The two sample t-test is one of the most used statistical procedures. The test assumes that the variable in question is normally distributed in the two groups. When this assumption is in doubt, the non-parametric Wilcoxon-Mann-Whitney (or rank sum ) test is sometimes suggested as an alternative to the t-test, which doesn't rely on distributional assumptions.
The Wilcoxon-Mann-Whitney (WMW) test consists of taking all the observations from the two groups and ranking them in order of size (ignoring group membership). The ranks of the observations from the first group (it doesn't matter which group you choose) are then summed, and the test statistic is formed as
U= R1 - n1(n1 +1) / 2
Under the null hypothesis that the distribution of the variable in question is identical (in the population) in the two groups, the sampling distribution of U
can be determined (or a normal approximation is invoked) and thus a p-value calculated. The test is available in most (if not all) statistical packages.
As already pointed out, it is not about the normal distribution of the whole dependent variable, but the normal distribution WITHIN each group. Therefore, this is not the same and may come to completely different results (in case of two differing group, I would assume a bimodal distribution for the overall DV, which is clearly not normal, but if measured within each, it can be perfectly normal).
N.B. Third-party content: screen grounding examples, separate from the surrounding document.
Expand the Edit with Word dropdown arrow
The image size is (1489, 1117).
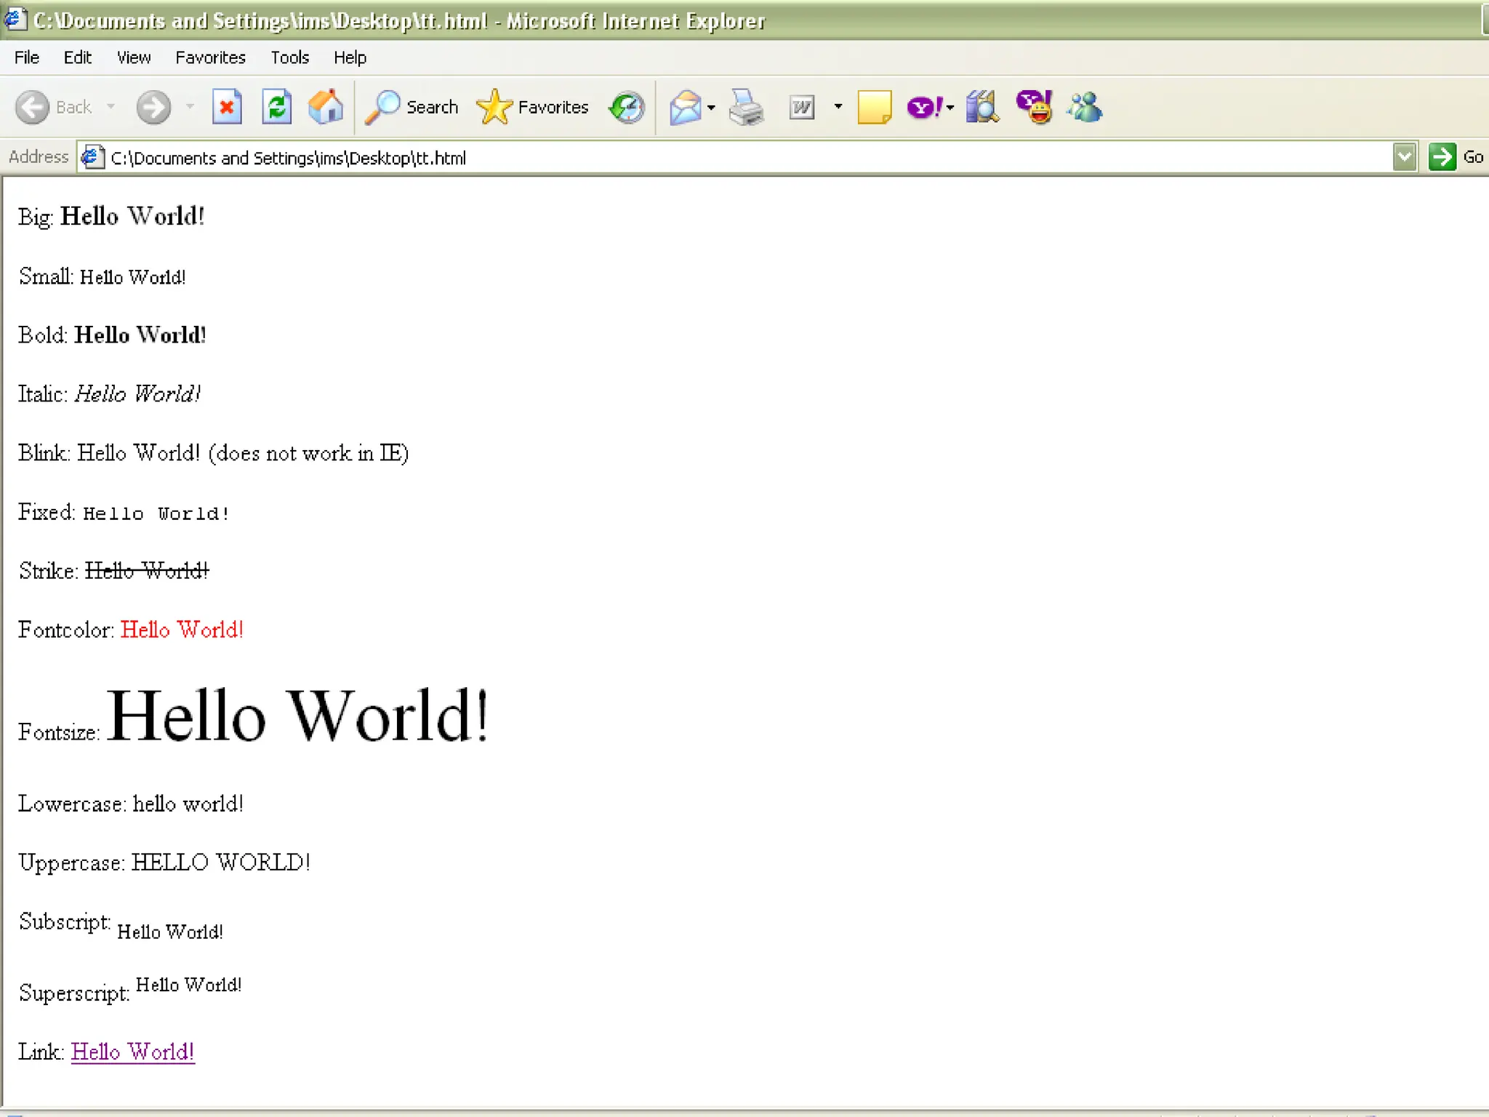tap(838, 107)
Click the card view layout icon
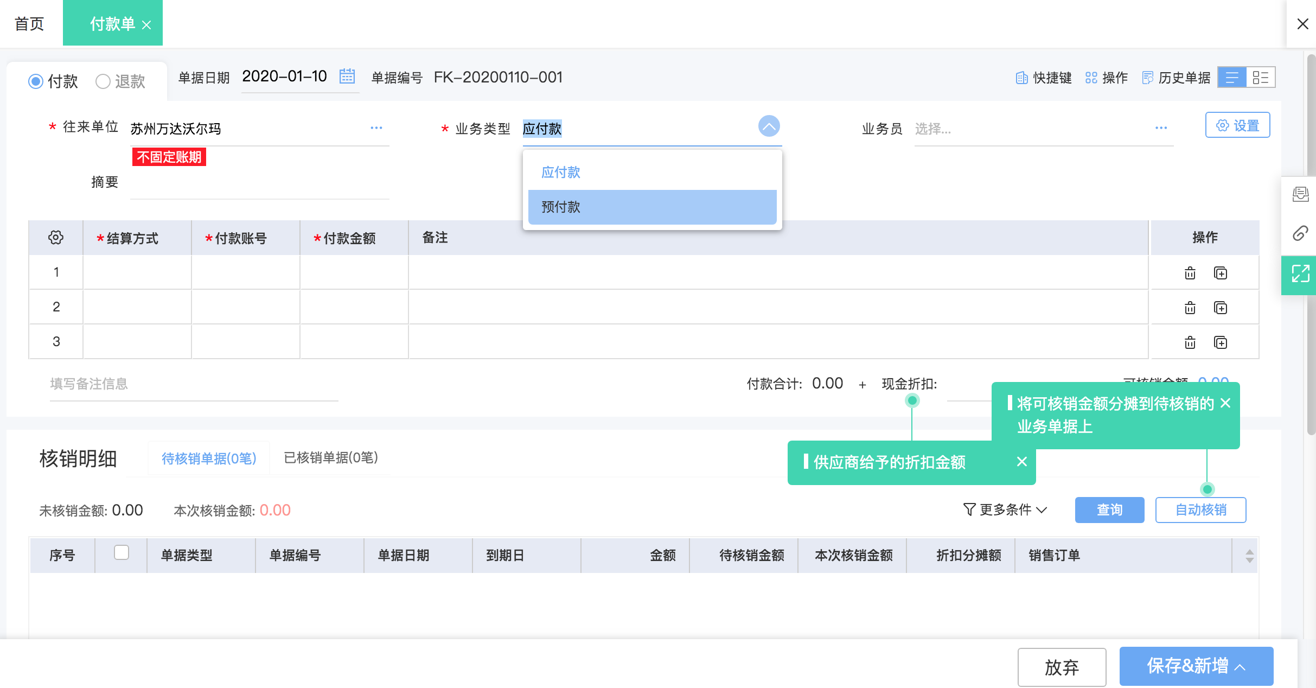Screen dimensions: 1316x688 (x=1260, y=78)
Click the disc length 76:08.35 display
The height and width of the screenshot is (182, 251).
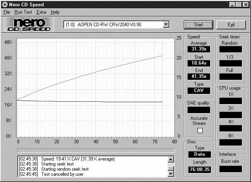tap(199, 170)
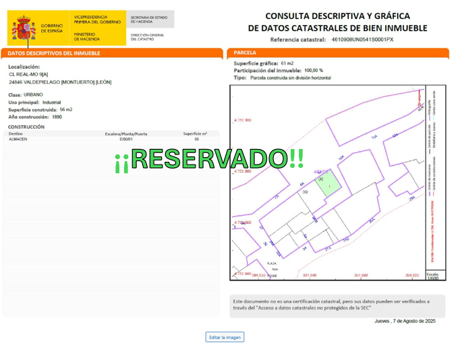
Task: Click the Editar la imagen button
Action: coord(225,337)
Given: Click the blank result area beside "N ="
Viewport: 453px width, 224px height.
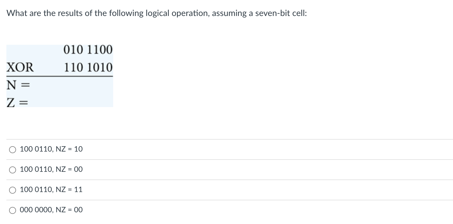Looking at the screenshot, I should (72, 85).
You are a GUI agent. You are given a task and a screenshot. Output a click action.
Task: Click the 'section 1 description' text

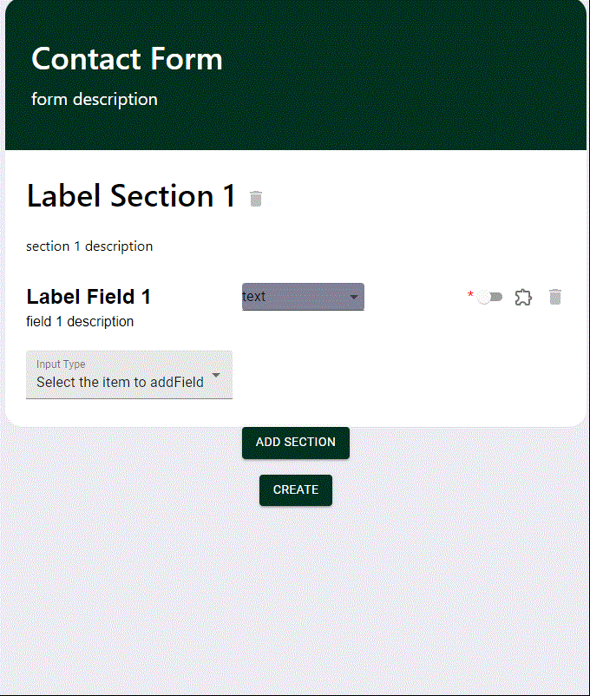click(89, 246)
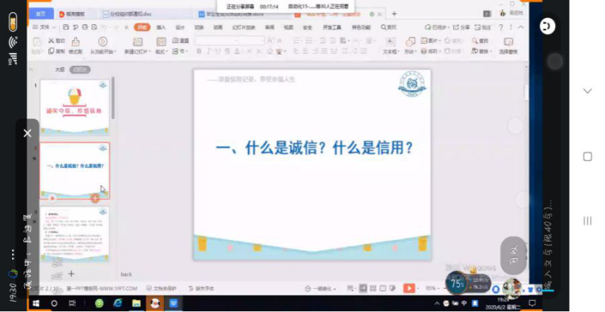This screenshot has height=312, width=605.
Task: Expand the zoom percentage dropdown in status bar
Action: pyautogui.click(x=433, y=288)
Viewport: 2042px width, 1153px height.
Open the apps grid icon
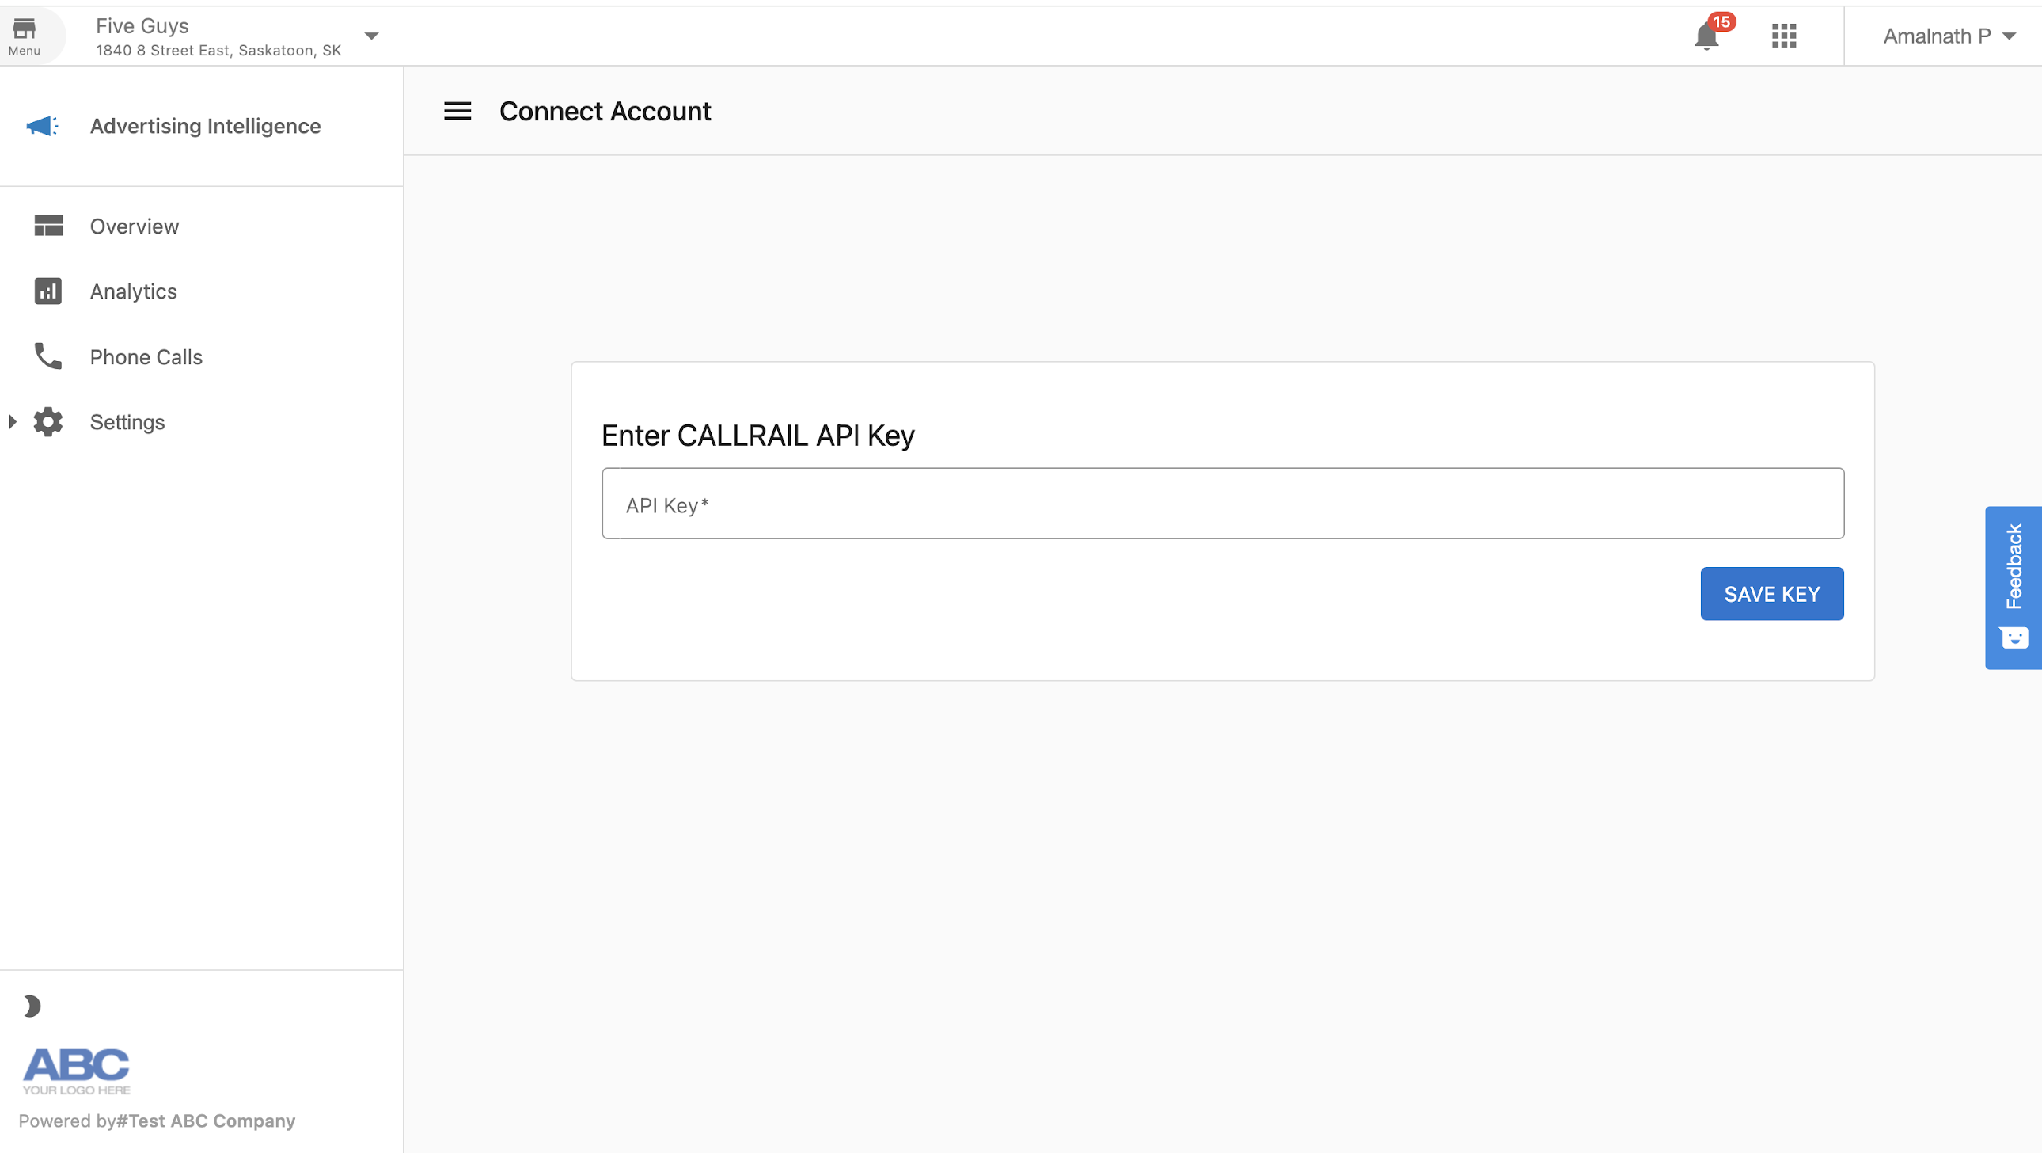click(x=1784, y=36)
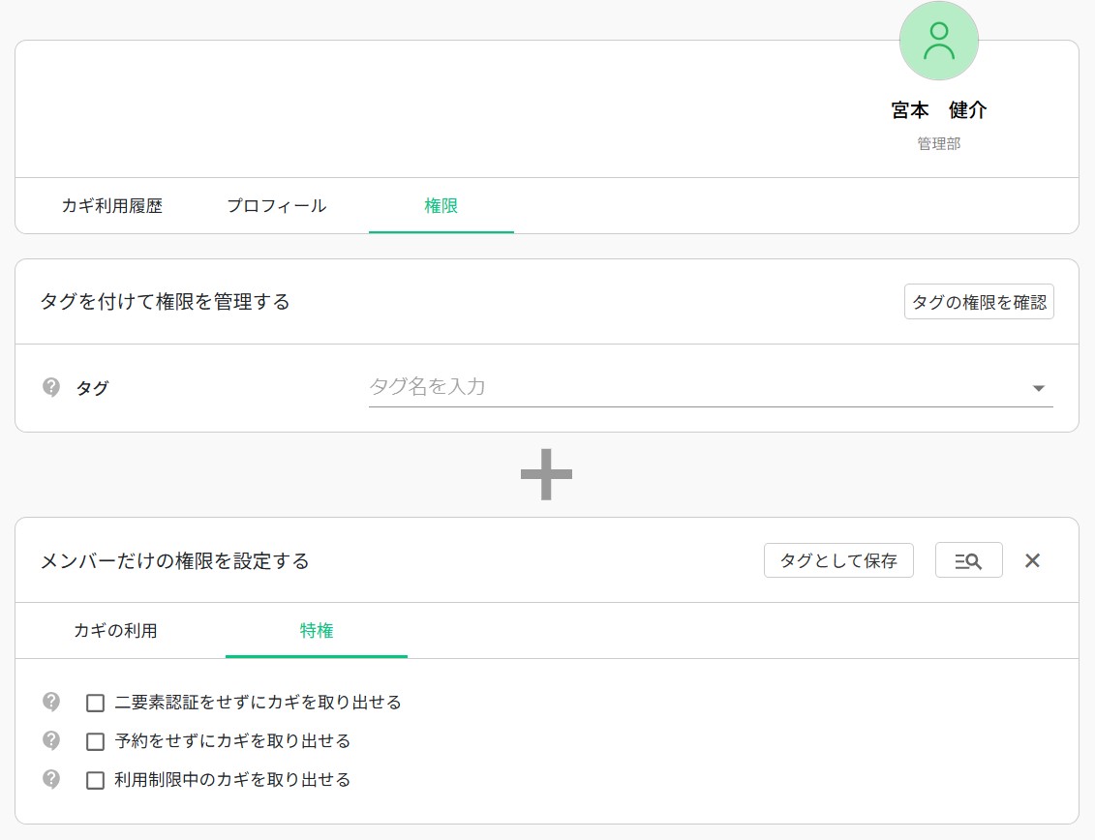This screenshot has width=1095, height=840.
Task: Click help icon for 二要素認証をせずにカギを取り出せる
Action: (x=51, y=702)
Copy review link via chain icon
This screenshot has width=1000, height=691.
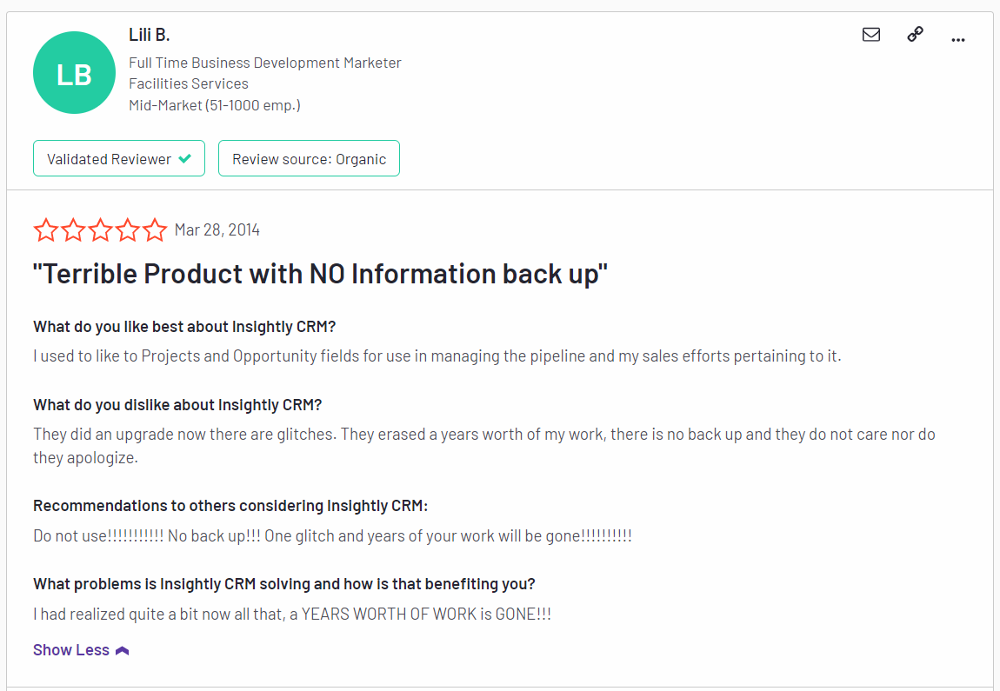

If normality assumtion is not met, you should check why it is not normal. Is it because of some outlying values or is the distribution skewed etc? Outlying measures could be compensated by robust tests, like t-test versions for trimmed mean (loke for books by Rand R Wilcox for robust estimators), bootstrapping or bayesian t-tests (e.g. BEST R package by John Kruschke). Different distributional forms may also be handled with bootstrapping methods or robust bayesian t-test alternatives. All this methods have the advantage not to lose much information, since you still use the metric scale of your DV (and robust measures have a power advantage as compared to standard test, if assumptions are violated). The rank based option to do a WMW U test would only be my last resort, but it is still a viable way to analyze the data, but strictly speaking does it not compare mean values, but the distributional form of the variables, as pointed out above.
Once your data are parametric, whether the distribution is normal or not, the independent samples t-test is still appropriate but note that there are two assumptions in the use of t-test-equal variances and unequal variances. Equal variances assumed means that the sample sizes in each of the 2 sub-groups being compared and their standard deviations are NOT equal. This is the assumption of t-test use that should be used.
When the analysis is run on the SPSS package, the output will present results based on the two assumptions.....equal variances assumed AND unequal variances assumed. In this case, one has to keep to and report results under the latter.